## KETENTUAN LATIHAN
Tuliskan lanjutan teks tentang Khadijah menurut buku Khalil Abdul Karim di bawah ini, mulai tepat setelah kalimat terakhirnya.

Bagi Khalil Abdul Karim, penulis Fatrah Takwîn fi Hayâti al-Shâdiq al-Amîn (Periode Kreatif dalam Kehidupan Muhammad) terbitan Dar Mishr al-Mahrusah, Cairo, tahun 2004, Khadijah adalah "arsitek" kenabian yang dibantu oleh "komunitas inteligensia Kristen". Mereka adalah Waraqah bin Naufal dan adiknya, Qatilah, seorang rahibah, serta saudara sepupu mereka, Ustman bin al-Huwairits, yang mengikuti aliran Kekristenan Bizantium (Melkitis) hingga diangkat menjadi kardinal. Khadijah memiliki dua budak Kristen: Nashih yang jauh- jauh hari meminta tuannya menikah dengan Muhammad, dan Maisarah yang bertugas mengamati Muhammad dalam perniagaan ke Syam.

Selain dengan anggota keluarganya, Khadijah juga membangun korespondensi dengan beberapa pendeta: Adas di Taif, Buhaira di Bushra, Syam, dan Sirgius di Mekkah. Buku Khalil tadi merujuk pada sumber-sumber primer Sîrah Muhammad yang jarang disentuh, seperti Sîrah Ibn Ishaq, Ibn Sayyidi al-Nas, al-Halabiyah, al-Syamiyah, Târîkh al-Thabari, dan al-Ya’qubi.

## DATA MENTAH

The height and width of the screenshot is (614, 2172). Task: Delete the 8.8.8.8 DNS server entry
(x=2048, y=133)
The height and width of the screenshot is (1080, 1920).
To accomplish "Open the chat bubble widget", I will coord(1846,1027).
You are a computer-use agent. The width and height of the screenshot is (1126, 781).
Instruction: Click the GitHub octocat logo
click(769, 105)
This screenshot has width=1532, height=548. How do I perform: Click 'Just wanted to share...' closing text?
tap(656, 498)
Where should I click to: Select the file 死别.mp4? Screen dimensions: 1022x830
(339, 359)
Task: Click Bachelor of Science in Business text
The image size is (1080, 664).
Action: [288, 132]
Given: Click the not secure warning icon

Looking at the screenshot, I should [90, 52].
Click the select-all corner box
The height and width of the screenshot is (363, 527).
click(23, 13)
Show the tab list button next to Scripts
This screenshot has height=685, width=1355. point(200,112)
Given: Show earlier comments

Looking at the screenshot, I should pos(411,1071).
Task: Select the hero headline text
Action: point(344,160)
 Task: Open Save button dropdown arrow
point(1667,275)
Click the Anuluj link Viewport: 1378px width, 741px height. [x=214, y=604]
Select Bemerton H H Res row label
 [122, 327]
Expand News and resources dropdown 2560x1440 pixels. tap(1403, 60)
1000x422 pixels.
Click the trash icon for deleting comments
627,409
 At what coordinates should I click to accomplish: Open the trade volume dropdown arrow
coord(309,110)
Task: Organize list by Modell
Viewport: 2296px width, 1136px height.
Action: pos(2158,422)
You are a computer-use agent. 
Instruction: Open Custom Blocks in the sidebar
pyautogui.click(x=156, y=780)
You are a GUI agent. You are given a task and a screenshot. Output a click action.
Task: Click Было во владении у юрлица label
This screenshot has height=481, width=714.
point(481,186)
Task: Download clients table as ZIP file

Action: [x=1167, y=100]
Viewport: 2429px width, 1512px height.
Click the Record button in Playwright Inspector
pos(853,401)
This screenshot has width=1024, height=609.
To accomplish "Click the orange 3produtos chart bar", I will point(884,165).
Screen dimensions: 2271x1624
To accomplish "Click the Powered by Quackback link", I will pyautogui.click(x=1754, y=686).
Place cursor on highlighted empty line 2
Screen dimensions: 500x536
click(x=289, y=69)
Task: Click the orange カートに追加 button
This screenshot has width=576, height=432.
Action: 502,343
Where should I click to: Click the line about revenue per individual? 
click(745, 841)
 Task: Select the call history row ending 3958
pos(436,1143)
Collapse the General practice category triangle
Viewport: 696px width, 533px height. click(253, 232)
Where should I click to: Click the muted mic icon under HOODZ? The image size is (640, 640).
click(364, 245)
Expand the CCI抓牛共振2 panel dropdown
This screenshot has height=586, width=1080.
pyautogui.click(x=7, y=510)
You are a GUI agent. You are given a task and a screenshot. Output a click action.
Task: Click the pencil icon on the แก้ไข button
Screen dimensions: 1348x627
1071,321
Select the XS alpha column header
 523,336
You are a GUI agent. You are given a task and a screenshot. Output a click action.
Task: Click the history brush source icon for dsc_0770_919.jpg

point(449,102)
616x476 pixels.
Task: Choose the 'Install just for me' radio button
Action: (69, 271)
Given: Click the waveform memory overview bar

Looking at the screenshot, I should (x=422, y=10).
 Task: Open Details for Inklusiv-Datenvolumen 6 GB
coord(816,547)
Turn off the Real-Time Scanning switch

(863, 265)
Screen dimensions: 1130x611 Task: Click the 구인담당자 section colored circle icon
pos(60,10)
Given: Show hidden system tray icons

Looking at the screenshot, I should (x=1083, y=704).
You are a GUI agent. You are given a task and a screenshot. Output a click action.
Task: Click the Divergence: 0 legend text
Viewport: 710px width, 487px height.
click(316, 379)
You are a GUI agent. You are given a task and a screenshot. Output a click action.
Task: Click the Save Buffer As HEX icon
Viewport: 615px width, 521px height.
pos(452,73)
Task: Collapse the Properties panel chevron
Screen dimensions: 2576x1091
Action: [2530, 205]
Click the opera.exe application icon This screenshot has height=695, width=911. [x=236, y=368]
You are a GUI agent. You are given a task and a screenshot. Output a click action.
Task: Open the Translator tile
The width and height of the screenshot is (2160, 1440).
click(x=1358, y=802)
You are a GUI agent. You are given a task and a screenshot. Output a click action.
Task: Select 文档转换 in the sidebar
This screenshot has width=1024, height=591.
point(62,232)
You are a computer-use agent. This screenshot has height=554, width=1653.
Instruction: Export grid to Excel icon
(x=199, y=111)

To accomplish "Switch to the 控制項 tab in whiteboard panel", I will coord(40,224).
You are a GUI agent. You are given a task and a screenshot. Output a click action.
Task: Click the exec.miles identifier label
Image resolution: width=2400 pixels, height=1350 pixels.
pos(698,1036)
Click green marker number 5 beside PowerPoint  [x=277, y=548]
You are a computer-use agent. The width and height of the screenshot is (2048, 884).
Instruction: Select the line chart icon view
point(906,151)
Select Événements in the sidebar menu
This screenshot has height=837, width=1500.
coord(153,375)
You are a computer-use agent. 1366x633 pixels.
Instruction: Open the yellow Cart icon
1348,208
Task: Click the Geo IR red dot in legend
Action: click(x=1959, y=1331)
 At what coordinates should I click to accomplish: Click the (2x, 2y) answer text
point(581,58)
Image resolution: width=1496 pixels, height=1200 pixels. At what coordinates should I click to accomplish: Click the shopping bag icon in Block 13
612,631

## JAWABAN TERTULIS
Khadijah dan timnya telah mengamati Muhammad sejak lama. Dalam Sirah Ibn Katsir diriwayatkan Khadijah sudah dikabari oleh Nashih, budaknya, dan Pendeta Buhaira di Syam untuk menikah dengan Muhammad. Dikisahkan juga bahwa Qatilah telah menawarkan diri kepada Abdullah, ayah Muhammad, untuk dijadikan istri karena Abdullah memiliki "cahaya kenabian". Buhaira telah melihat Muhammad dua kali sebelum penetapan kenabian. Informasi ini menunjukkan bahwa komunitas itu mengamati keluarga Muhammad secara saksama.

Khadijah mengangkat Muhammad sebagai buruhnya saat berusia 18 tahun agar bisa mengamatinya dari dekat. Sebelum menikah, Muhammad telah melakukan dua perjalanan niaga Khadijah ke Habsyah dan ke Syam. Niaga ke Habsyah hampir tidak disebut dalam versi umum biografi Muhammad, tetapi kisah itu dituturkan oleh sejarawan klasik, seperti al-Thabari, al-Suhayli, dan al-Maqrizi.

Sementara dalam perniagaan ke Syam, Khadijah perlu menyertakan seorang hambanya bernama Maisarah yang kenal baik dengan Pendeta Buhaira untuk mengamati gerak-gerik Muhammad, khususnya pertemuannya dengan Buhaira.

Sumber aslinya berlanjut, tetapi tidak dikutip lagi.